The problem asks us to find the distance between two given points, $$P(-2, 3)$$ and $$Q(3, -2)$$, using Pythagoras' theorem. We also need to round the final answer to 3 significant figures. While the problem states "Plot the following pairs of points", as a mathematician, I will describe the conceptual plotting process and then focus on the calculation using Pythagoras' theorem as requested.

**step2** Identifying the coordinates

The coordinates of point P are $$(-2, 3)$$. This means if we were to plot it on a coordinate plane, we would move 2 units to the left from the origin (0,0) on the x-axis and then 3 units up on the y-axis.
The coordinates of point Q are $$(3, -2)$$. This means if we were to plot it, we would move 3 units to the right from the origin (0,0) on the x-axis and then 2 units down on the y-axis.

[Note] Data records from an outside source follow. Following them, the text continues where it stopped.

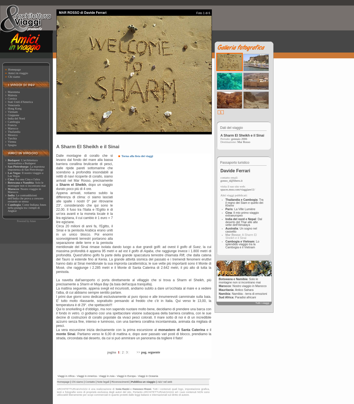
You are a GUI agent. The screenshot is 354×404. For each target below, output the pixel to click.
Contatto (90, 381)
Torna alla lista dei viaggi (137, 156)
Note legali (103, 381)
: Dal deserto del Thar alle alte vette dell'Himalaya (243, 221)
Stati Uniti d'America (20, 101)
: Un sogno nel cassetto (241, 230)
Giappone (13, 115)
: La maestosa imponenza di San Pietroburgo (26, 168)
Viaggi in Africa (66, 376)
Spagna (12, 145)
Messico (13, 135)
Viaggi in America (87, 376)
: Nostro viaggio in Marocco (243, 286)
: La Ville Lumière (240, 209)
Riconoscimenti (120, 381)
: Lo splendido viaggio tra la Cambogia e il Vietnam (242, 244)
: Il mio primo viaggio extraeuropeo (242, 214)
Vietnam (13, 111)
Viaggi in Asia (106, 376)
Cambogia (14, 121)
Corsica (12, 98)
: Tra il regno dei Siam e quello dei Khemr (244, 202)
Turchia (12, 138)
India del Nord (16, 118)
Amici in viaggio (18, 73)
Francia (12, 125)
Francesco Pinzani (142, 389)
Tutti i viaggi (262, 303)
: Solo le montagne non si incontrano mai (27, 184)
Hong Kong (15, 108)
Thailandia (14, 131)
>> (148, 352)
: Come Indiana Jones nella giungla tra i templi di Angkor (27, 207)
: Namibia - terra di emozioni (243, 293)
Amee (33, 221)
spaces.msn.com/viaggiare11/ (237, 189)
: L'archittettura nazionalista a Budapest (23, 162)
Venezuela (14, 105)
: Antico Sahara (236, 289)
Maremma (14, 91)
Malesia (12, 95)
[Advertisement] (164, 200)
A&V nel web (164, 381)
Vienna (12, 141)
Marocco (13, 128)
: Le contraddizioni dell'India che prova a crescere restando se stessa (25, 198)
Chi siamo (14, 76)
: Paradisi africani (237, 297)
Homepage (14, 69)
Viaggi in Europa (126, 376)
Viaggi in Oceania (148, 376)
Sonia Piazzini (122, 389)
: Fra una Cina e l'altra (24, 179)
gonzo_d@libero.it (231, 180)
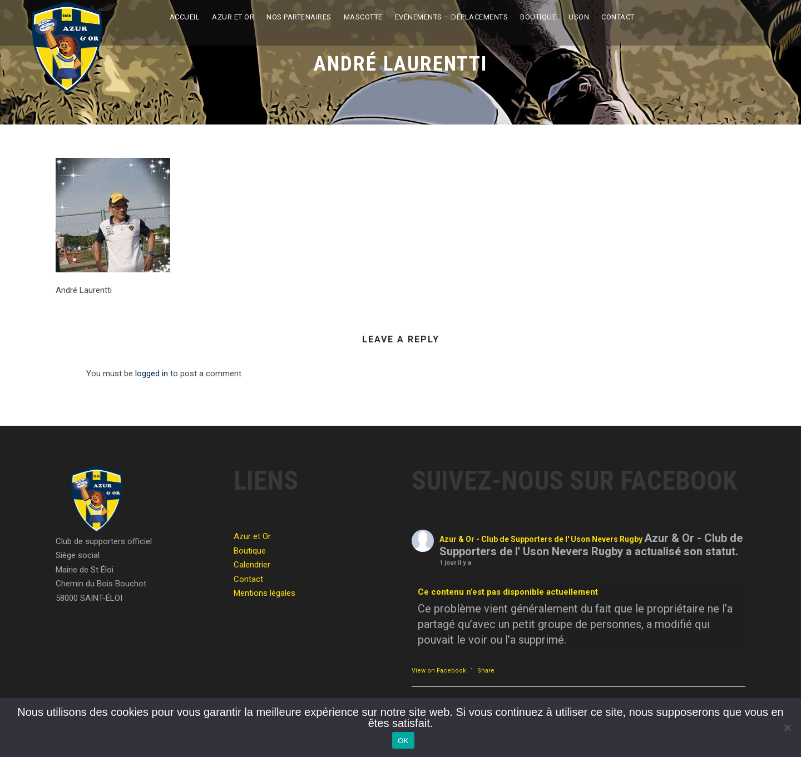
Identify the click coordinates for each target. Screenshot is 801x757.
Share (486, 670)
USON (578, 17)
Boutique (538, 17)
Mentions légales (264, 593)
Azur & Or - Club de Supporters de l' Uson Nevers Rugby (540, 539)
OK (403, 740)
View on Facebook (439, 670)
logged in (151, 373)
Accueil (185, 17)
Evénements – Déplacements (451, 17)
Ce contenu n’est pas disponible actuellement (508, 592)
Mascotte (363, 17)
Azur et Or (233, 17)
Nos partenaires (299, 17)
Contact (618, 17)
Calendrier (252, 565)
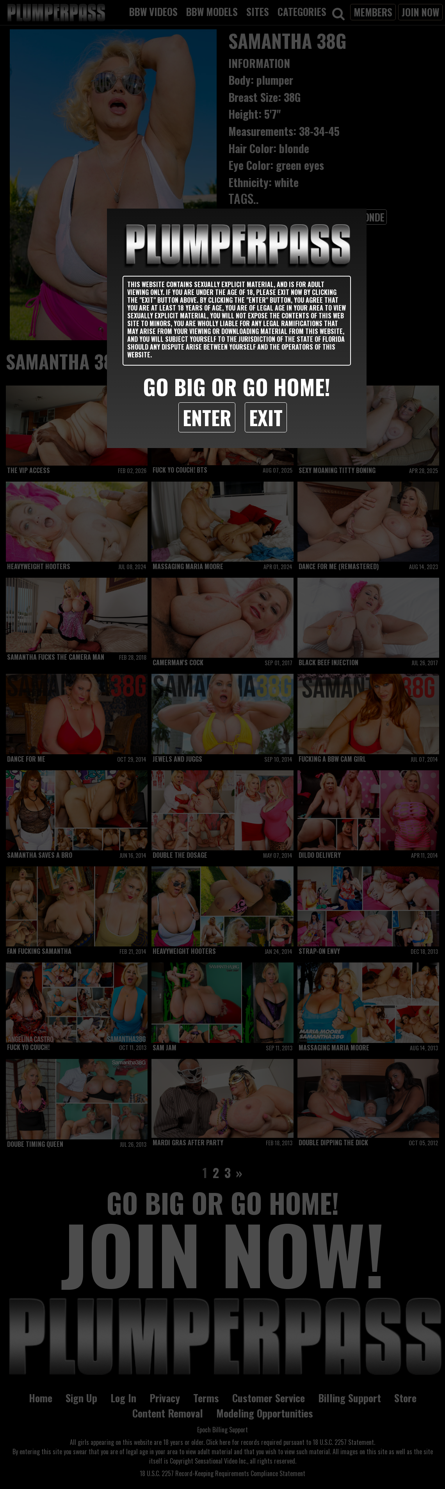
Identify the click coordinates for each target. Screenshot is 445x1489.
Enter (207, 417)
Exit (266, 417)
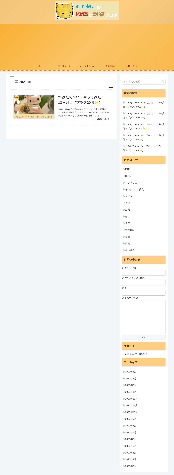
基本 (127, 216)
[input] (143, 81)
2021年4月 (130, 372)
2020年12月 (131, 399)
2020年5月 (130, 446)
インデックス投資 (134, 189)
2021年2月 (130, 385)
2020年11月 (131, 406)
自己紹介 (130, 250)
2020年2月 (130, 466)
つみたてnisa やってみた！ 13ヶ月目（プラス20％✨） (144, 137)
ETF (127, 169)
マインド (130, 196)
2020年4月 (130, 453)
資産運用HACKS (138, 354)
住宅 (127, 203)
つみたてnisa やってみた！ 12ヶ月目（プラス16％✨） (144, 148)
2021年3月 (130, 379)
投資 (127, 223)
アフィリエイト (133, 182)
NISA (128, 176)
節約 (127, 243)
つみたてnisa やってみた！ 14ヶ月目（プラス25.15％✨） (144, 126)
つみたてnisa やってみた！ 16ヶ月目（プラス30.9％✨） (144, 104)
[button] (163, 81)
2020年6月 (130, 439)
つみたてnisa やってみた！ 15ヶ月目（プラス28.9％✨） (144, 115)
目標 (127, 236)
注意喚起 (130, 230)
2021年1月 (130, 392)
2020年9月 (130, 419)
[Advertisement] (87, 43)
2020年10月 (131, 413)
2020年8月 (130, 426)
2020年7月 (130, 433)
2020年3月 (130, 460)
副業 (127, 209)
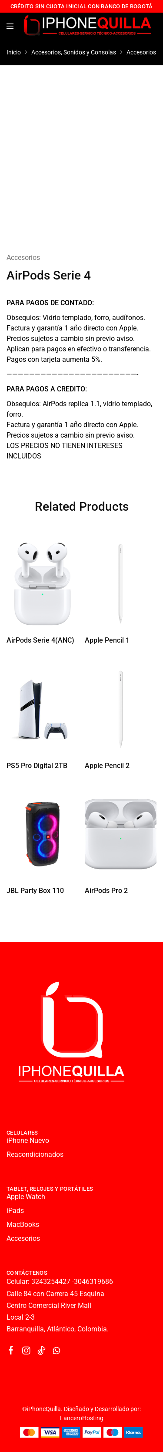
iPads (15, 1210)
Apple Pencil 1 (107, 640)
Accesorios (141, 52)
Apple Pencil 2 (107, 765)
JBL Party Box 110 (35, 890)
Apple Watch (26, 1197)
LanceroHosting (81, 1418)
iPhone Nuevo (28, 1140)
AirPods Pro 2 (106, 890)
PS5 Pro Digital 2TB (37, 765)
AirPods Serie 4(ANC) (40, 640)
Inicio (14, 52)
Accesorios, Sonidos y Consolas (73, 52)
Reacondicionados (35, 1154)
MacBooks (23, 1224)
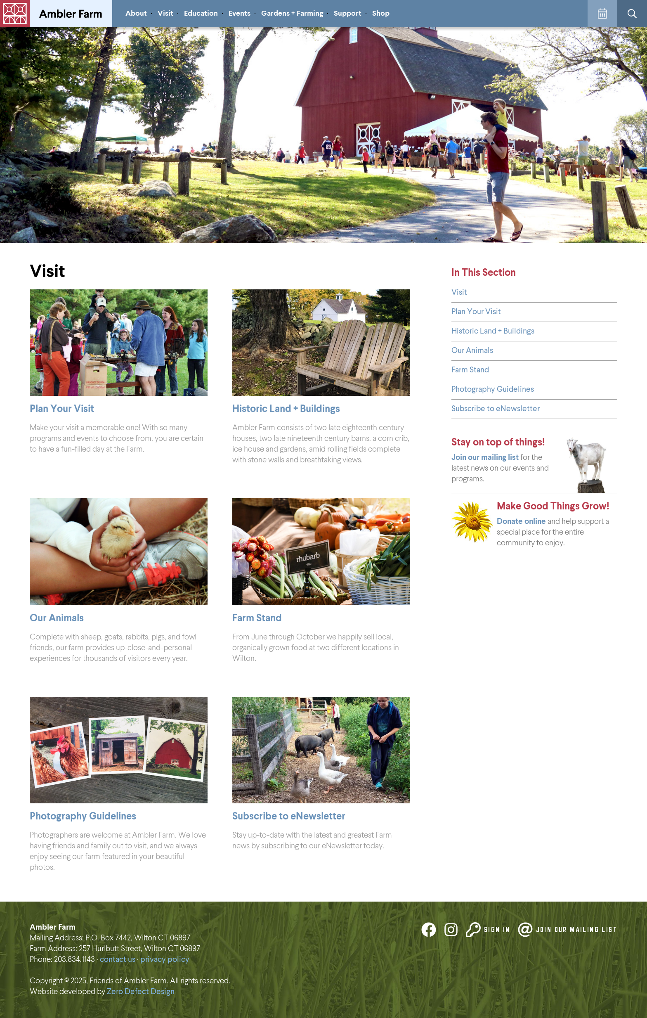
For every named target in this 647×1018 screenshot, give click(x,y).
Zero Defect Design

**step3** Applying Pythagoras' theorem - Finding the change in x and y

To use Pythagoras' theorem for finding the distance between two points, we consider the horizontal and vertical distances between them as the two legs of a right-angled triangle.
First, let's find the horizontal distance, which is the difference in the x-coordinates:
Change in x (horizontal distance) = $$x_Q - x_P = 3 - (-2) = 3 + 2 = 5$$ units.
Next, let's find the vertical distance, which is the difference in the y-coordinates:
Change in y (vertical distance) = $$y_Q - y_P = -2 - 3 = -5$$ units.
When using these differences in Pythagoras' theorem, we square them, so the negative sign for the change in y will not affect the final sum of squares.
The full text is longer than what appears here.